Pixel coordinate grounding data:
• • • • • • •
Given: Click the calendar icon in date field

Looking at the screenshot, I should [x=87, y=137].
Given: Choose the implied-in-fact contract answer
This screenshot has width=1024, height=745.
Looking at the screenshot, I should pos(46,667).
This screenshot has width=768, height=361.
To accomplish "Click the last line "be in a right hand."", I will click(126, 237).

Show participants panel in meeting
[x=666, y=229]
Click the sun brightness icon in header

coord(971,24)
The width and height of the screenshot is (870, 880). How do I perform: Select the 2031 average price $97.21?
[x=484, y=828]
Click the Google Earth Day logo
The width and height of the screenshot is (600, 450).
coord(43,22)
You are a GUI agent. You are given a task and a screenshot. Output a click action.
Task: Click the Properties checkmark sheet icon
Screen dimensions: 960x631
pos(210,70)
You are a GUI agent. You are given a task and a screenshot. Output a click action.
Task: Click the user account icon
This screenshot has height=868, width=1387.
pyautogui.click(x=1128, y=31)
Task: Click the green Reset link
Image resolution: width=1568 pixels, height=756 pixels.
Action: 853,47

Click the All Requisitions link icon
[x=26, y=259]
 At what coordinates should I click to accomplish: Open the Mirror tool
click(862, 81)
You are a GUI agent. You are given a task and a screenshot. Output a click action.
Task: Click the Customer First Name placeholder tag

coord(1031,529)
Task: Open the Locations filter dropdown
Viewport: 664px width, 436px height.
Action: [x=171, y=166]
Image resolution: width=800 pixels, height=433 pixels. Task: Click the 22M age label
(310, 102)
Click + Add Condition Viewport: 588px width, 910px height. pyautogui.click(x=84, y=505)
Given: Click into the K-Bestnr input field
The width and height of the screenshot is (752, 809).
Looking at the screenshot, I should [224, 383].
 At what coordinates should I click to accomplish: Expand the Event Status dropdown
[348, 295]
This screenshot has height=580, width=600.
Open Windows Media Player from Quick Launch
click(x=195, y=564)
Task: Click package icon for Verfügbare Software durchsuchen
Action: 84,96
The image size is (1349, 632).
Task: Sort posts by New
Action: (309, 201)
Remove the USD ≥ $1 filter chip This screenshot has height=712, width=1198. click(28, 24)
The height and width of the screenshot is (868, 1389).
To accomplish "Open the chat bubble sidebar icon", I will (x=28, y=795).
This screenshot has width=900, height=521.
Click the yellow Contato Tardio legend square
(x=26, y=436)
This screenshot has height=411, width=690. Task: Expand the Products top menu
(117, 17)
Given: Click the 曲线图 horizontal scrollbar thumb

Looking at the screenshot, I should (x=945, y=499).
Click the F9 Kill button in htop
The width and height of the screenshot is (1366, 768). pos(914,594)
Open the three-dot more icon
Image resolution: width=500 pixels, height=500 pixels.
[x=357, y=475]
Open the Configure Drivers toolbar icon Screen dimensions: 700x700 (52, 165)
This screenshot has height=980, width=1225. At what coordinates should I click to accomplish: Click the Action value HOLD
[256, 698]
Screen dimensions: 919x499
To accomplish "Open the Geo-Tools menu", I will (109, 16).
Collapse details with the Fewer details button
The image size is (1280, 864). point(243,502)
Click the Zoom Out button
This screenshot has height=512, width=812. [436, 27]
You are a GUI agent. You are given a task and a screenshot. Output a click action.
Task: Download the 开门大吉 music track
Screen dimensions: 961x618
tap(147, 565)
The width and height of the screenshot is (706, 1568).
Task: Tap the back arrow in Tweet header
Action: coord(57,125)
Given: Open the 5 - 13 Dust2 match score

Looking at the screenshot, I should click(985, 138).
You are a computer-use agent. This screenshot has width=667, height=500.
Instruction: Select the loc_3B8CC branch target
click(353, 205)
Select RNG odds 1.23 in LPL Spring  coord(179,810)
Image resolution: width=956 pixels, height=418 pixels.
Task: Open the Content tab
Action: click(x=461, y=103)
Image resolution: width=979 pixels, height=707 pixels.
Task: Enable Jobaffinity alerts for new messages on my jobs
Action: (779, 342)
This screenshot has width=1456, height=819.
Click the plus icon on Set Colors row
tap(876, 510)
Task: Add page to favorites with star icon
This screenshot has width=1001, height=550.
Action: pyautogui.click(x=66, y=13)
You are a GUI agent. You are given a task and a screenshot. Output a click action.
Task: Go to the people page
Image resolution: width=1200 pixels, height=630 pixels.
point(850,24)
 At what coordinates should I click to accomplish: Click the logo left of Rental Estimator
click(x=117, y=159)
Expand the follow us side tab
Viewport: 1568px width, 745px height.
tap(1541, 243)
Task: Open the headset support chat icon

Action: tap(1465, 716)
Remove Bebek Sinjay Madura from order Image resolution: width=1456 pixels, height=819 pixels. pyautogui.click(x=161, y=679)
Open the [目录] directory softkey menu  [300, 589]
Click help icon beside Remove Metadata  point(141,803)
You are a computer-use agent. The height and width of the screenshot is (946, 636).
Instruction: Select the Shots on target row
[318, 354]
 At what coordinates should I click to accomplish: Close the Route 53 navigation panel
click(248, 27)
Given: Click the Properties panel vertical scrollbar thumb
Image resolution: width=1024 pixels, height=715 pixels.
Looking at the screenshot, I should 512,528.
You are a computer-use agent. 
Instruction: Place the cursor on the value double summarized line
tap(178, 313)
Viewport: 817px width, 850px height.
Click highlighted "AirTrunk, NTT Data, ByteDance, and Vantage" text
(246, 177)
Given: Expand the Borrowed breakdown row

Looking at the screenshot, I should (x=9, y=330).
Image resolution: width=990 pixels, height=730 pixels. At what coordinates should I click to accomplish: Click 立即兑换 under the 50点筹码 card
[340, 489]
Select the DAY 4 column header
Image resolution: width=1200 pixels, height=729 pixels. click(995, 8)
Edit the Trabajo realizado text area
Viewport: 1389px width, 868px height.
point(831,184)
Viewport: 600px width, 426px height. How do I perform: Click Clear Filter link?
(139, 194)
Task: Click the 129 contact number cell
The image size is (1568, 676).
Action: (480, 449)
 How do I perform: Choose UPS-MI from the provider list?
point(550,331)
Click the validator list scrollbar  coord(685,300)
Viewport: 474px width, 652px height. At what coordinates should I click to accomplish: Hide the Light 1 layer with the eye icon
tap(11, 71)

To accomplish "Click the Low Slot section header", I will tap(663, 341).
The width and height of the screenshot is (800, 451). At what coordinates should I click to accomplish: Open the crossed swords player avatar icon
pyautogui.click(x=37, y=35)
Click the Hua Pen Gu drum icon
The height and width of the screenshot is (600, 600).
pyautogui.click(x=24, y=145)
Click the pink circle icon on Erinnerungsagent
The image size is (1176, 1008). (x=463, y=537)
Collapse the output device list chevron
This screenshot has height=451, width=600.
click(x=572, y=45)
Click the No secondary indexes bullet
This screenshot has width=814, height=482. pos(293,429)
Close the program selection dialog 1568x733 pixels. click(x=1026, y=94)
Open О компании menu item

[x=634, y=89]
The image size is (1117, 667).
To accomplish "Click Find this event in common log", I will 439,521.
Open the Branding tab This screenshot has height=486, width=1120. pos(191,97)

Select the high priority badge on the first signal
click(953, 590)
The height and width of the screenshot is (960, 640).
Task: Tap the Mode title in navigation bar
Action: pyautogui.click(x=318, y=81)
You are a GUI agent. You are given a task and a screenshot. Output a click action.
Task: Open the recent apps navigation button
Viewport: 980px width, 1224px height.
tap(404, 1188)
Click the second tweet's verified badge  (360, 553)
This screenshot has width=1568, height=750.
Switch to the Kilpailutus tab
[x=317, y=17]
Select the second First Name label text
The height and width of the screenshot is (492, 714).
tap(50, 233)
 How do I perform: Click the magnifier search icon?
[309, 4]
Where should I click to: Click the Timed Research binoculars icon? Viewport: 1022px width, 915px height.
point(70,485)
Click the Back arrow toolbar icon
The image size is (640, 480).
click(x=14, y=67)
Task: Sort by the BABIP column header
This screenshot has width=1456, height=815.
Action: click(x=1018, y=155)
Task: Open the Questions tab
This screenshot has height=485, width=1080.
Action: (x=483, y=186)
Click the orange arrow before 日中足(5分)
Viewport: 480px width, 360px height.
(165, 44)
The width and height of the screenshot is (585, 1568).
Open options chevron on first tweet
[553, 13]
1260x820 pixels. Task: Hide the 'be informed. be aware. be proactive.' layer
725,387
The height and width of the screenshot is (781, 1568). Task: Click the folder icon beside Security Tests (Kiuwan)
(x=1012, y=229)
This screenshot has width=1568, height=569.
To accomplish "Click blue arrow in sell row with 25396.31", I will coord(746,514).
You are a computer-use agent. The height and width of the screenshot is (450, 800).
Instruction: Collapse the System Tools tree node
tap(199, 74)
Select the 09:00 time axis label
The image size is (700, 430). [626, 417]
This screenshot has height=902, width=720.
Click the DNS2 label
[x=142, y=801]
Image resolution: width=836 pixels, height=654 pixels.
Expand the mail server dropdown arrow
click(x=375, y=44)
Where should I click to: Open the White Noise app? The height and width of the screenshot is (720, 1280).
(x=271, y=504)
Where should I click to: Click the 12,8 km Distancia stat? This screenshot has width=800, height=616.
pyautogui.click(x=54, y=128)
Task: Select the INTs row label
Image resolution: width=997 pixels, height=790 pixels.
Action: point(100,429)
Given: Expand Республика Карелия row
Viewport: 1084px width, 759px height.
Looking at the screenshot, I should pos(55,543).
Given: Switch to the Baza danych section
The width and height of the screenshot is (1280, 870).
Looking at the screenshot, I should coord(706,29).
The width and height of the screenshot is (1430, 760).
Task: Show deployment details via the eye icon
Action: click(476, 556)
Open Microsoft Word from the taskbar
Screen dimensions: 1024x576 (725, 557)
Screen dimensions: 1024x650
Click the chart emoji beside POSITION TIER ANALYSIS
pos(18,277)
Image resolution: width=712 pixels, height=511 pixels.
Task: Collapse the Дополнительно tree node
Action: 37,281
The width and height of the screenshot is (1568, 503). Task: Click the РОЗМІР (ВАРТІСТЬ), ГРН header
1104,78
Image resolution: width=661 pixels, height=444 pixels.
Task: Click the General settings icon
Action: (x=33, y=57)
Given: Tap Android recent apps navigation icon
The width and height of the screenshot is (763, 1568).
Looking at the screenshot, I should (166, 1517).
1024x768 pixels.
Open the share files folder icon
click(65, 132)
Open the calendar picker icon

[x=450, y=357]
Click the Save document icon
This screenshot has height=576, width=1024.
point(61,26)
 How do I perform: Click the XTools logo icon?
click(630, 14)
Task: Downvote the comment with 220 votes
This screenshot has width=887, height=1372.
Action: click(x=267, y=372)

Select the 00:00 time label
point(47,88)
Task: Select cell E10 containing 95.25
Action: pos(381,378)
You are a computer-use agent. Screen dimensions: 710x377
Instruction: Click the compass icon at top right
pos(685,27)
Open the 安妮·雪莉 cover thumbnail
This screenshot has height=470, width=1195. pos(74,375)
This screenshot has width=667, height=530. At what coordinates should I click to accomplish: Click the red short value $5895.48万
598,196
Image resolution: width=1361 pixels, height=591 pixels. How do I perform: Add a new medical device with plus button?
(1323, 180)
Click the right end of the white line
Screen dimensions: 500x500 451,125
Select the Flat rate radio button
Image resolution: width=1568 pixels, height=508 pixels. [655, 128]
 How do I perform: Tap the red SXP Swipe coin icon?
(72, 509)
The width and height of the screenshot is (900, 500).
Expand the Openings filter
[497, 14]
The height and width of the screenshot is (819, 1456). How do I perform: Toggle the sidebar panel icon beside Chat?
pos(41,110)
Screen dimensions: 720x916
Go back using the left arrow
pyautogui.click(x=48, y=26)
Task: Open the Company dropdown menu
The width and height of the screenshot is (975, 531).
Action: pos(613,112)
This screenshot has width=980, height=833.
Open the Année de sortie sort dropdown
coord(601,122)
• • • • • • •
Look above for the line with "The width and height of the screenshot is (752, 809)." and the line with "This screenshot has height=580, width=600.", and reproduce exactly those two lines plus every line between, nothing more.

> RESULT FOR THIS EXERCISE
The width and height of the screenshot is (752, 809).
Looking at the screenshot, I should [224, 383].
 At what coordinates should I click to accomplish: Expand the Event Status dropdown
[348, 295]
This screenshot has height=580, width=600.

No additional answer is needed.